The evidential quality of merciless comeuppance continues to droppeth like the gentle rain, and today's cloudy horizon is even stormier than yesterday's. I speak, of course, of the Republican pickle, and what a pickle it seems to be.
Yesterday, citing a WaPo-ABC News poll, I noted with good cheer that "Democrats 'overwhelmingly ... want a new direction,' but three out of every four independents are right there on the sidelines with them. Not really so astounding, you say? Then try this on: so are 'half of Republicans.' Half. Or, put another way, self-loathing within the GOP is now on a par with self-satisfaction."
Today comes reinforcement, and may God bless what I pray is the lethally accurate statistical methodology of the Pew Research Center for the People and the Press. For its calculus shows that "only 36 percent of Republicans and Republican-leaning independents say the GOP 'does an excellent or good job' of 'standing up for traditional GOP positions' on issues like reducing the size of government, cutting taxes and promoting conservative social issues."
Hence two out of every three GOPers are, in Dick Cheney's famous formulation, pissed off big-time. And signs of their troubled dysuria only get better from there. For instance the 36 percent figure is "a decline of 25 points since July 2004. In fact, it’s the lowest Republican rating for the GOP since Pew began tracking the issue in 2000." Contentment within is plunging, or, if one prefers the more positive angle, dissatisfaction is skyrocketing. Oh, happy days.

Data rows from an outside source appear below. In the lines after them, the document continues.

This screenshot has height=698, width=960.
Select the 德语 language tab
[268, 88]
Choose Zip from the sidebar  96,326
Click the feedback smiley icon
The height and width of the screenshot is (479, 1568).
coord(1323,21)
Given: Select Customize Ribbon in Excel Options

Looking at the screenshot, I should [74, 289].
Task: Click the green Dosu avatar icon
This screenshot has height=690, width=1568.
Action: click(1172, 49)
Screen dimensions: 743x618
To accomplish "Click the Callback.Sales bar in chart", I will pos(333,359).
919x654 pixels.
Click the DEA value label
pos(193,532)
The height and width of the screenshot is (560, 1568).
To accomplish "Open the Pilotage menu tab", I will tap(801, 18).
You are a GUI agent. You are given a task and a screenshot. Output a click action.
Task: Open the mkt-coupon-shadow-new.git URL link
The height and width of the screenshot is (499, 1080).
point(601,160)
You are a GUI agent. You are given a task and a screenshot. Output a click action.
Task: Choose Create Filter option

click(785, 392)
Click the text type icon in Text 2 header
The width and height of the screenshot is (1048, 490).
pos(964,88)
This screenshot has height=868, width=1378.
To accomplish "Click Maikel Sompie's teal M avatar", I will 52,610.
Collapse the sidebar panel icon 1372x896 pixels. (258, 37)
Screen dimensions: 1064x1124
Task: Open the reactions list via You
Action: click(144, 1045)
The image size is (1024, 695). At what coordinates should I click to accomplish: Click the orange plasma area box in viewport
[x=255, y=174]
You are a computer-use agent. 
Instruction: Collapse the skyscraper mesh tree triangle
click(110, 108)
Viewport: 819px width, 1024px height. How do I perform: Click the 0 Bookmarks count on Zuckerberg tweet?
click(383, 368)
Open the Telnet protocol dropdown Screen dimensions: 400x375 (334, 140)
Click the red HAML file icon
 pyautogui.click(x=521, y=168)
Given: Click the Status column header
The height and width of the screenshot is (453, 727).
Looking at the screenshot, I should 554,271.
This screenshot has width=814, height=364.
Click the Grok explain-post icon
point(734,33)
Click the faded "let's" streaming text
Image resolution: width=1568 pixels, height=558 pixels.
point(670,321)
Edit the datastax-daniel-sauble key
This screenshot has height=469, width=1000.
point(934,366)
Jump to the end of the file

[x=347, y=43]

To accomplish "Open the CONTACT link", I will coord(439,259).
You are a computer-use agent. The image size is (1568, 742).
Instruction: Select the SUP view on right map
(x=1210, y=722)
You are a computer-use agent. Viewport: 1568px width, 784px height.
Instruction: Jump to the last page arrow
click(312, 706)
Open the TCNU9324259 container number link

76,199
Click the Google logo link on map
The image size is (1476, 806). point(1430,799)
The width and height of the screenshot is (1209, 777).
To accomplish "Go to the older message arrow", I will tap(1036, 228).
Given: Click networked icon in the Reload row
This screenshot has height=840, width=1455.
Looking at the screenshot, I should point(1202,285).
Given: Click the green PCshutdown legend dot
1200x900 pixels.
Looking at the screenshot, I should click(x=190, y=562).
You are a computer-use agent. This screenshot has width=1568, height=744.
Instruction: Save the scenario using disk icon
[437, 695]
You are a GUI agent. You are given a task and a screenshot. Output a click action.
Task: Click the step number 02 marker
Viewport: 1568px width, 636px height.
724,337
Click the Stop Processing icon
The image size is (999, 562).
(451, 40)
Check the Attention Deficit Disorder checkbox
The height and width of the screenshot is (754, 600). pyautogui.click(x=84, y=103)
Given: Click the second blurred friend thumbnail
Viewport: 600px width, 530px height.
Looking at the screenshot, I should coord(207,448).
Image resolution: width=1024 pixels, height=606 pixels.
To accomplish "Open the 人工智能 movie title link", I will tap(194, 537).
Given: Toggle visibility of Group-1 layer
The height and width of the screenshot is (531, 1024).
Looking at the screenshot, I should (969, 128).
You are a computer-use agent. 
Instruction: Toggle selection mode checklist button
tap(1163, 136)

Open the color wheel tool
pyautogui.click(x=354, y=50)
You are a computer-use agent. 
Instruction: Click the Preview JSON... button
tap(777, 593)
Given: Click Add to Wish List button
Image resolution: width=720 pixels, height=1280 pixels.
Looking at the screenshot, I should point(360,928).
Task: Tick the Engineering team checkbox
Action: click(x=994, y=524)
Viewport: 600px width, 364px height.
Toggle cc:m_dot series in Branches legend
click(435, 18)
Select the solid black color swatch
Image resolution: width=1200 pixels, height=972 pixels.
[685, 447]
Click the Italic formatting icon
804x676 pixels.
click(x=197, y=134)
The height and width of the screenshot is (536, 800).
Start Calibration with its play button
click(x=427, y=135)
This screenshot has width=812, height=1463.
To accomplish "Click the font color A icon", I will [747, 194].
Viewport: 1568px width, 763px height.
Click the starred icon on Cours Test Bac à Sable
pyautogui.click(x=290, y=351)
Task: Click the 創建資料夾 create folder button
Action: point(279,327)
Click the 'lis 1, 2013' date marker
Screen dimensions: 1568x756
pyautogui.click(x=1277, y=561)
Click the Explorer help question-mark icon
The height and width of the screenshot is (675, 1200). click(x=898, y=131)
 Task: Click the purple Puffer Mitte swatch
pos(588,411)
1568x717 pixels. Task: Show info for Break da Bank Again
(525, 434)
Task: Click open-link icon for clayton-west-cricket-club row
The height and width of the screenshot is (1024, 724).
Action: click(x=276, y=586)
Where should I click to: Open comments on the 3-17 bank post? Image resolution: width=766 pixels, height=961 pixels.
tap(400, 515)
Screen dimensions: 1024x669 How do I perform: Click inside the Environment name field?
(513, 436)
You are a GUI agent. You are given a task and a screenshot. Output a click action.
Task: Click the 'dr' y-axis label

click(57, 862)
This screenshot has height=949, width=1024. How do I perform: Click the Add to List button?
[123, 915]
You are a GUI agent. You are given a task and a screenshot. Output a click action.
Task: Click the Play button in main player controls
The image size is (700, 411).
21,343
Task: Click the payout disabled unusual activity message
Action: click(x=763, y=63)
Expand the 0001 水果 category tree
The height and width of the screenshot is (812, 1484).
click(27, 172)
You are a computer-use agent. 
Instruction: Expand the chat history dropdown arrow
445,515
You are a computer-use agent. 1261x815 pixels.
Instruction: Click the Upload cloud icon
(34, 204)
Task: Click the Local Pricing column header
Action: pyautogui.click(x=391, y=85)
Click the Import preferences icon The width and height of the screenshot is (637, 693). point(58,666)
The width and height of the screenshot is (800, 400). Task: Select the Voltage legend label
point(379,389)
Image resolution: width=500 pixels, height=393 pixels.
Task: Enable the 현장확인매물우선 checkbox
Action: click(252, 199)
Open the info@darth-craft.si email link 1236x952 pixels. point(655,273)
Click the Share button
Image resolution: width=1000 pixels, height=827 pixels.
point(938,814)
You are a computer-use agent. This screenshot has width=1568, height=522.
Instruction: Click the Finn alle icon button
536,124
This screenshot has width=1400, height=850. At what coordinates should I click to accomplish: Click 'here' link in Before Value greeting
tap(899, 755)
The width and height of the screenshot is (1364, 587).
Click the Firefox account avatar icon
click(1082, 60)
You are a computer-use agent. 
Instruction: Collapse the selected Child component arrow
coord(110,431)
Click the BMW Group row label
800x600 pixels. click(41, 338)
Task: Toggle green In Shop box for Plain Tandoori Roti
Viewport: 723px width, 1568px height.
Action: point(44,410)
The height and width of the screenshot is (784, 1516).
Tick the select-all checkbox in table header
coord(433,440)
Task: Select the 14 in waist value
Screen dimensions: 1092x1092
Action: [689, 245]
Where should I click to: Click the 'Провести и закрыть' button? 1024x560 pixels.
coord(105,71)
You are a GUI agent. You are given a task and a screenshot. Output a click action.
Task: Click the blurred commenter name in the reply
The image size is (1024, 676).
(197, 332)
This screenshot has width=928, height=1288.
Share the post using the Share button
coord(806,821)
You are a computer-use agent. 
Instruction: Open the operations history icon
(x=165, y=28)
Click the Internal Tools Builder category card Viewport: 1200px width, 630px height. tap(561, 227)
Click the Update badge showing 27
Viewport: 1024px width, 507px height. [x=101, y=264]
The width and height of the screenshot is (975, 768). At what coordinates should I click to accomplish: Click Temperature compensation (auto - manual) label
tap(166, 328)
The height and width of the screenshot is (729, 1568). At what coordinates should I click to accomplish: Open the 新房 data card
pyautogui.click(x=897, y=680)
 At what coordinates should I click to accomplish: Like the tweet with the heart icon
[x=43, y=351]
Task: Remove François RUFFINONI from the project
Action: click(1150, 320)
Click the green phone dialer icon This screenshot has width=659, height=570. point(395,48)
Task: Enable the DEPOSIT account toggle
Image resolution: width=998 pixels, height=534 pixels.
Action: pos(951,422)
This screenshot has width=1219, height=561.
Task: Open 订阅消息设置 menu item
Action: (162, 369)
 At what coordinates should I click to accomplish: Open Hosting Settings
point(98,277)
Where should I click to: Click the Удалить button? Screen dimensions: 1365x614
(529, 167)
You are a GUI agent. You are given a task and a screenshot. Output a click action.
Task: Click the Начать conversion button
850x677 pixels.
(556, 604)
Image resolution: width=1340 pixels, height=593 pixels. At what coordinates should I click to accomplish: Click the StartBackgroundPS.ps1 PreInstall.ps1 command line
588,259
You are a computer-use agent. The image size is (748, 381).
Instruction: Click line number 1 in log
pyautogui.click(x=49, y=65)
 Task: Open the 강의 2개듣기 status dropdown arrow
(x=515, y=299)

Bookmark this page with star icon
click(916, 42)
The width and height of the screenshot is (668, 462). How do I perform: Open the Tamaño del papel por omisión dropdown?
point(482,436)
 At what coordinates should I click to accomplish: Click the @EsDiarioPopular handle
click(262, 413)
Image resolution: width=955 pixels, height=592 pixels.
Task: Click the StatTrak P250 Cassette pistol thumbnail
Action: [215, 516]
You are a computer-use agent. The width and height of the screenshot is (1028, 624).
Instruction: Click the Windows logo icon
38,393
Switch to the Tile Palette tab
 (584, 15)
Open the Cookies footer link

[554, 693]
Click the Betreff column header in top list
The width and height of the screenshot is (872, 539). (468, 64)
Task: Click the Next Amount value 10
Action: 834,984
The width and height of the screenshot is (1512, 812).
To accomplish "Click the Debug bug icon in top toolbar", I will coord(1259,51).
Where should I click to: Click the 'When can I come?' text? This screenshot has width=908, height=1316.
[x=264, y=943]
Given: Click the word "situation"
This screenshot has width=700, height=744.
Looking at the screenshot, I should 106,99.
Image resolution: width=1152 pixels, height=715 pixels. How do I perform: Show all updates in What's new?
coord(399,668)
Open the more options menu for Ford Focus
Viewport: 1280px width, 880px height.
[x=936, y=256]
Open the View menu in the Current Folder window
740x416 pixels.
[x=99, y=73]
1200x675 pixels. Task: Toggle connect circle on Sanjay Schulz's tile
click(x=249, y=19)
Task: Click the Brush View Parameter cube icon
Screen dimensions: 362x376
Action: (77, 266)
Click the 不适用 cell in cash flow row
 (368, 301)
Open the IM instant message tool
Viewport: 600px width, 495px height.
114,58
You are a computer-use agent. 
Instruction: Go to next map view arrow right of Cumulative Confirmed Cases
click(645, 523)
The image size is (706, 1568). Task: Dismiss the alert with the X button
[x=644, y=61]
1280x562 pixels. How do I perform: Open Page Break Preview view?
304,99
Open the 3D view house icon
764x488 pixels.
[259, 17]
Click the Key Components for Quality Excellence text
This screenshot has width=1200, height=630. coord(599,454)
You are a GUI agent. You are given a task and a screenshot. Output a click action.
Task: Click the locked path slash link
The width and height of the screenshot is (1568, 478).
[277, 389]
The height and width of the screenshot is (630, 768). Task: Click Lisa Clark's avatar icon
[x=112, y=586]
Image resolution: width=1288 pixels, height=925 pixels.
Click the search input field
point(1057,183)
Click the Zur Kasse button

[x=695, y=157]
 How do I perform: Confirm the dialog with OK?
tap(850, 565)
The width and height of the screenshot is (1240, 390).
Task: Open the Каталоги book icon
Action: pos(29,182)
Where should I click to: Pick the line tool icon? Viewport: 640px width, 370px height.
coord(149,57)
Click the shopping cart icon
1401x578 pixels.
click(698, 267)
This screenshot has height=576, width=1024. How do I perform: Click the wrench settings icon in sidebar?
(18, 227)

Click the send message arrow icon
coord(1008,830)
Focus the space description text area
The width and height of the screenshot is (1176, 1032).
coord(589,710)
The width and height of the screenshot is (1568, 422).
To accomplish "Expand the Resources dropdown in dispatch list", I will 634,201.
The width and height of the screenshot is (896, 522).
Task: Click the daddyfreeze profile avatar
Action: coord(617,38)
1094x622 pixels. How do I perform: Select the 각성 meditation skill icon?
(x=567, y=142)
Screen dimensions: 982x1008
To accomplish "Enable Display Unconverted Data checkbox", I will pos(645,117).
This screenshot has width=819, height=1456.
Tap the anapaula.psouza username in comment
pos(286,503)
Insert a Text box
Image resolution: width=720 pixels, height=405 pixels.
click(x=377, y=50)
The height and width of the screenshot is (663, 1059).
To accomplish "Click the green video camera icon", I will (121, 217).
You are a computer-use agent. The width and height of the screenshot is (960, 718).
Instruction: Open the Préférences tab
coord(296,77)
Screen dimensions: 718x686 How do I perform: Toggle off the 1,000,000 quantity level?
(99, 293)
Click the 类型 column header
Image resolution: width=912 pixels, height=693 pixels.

As well, related polling has shown that for the first time since the pre-Vietnam era "Americans now see the two parties as equally qualified to face down national security threats -- erasing the 'security advantage' Republicans have long relied on." Its testosterone level remains dangerously high, but so far the party's come-hither leers have increasingly failed to seduce.
But what I found the most eye-popping in Pew's results was this little electoral gem: As of today, in a head-to-head match-up with Rudy Giuliani, Hillary Clinton "wins the South." To boot, in what you might view as something of a statistical redundancy, she "polls evenly with Giuliani among voters who attend church at least once a week."
Michael Dimock, the associate director of Pew's research, chimed in with the drearily true: "It’s very early in the race, and we would all be shocked if the South went for Clinton." Yes, so would we, and so would -- especially -- the South. But such a Republican-plummeting, even-Steven finding at any point during this primary season is no less than stunning as a signal of extraordinarily troubled waters for the party of good-ole-boy hyperpatriotism and church-lady devotionals.
Don't get me wrong. I haven't taken leave of my progressive senses and signed on with the "Handsprings for Hillary" club. I find her schmoozing with the right's sensibilities immensely distasteful, however politically pragmatic and electorally clever.
On the other hand, until I do indeed take leave of my senses, I remain in real-world residence. And the bottom line is that classic formulation of the lesser of two evils. Although I may never actually cast a vote for Hillary, if Hillary it be -- writing in, instead, Mr. Gore or Kucinich or Ms. Moneypenny-- I'm at least convinced another Clinton White House would swindle slightly fewer citizens and start slightly fewer buffoonish wars than a Giuliani, Romney or Thompson presidency. And that, these days, may be about as good as this country can get.
But, for me, an even deeper bottom line springs from the emotional well of "The Godfather"'s Pete Clemenza, who so philosophically and succinctly stated his warring preferences in a rather polarized fashion: "I hate those goddamn Barzinis."
Amen, Brother Pete, as for the Republicans. In the shortest of historical order they turned out the lights of this often shining nation-state of the globe, and any enemy of that enemy is, loosely, our friend ... I suppose, for I can suppose no other.
No doubt the Grand Old Party will again crank up the fear-mongering and authoritarianism-hugging and Jesus-loving flag-waving and thereby rally many of their apostates from their disillusioned stupor. 2008 will be a rollicking ride through a living hell, and no doubt the GOP's efforts will avail better than the polls now indicate.
But we can at least savor its current condition. Comeuppance, however fleeting, is a joyful thing.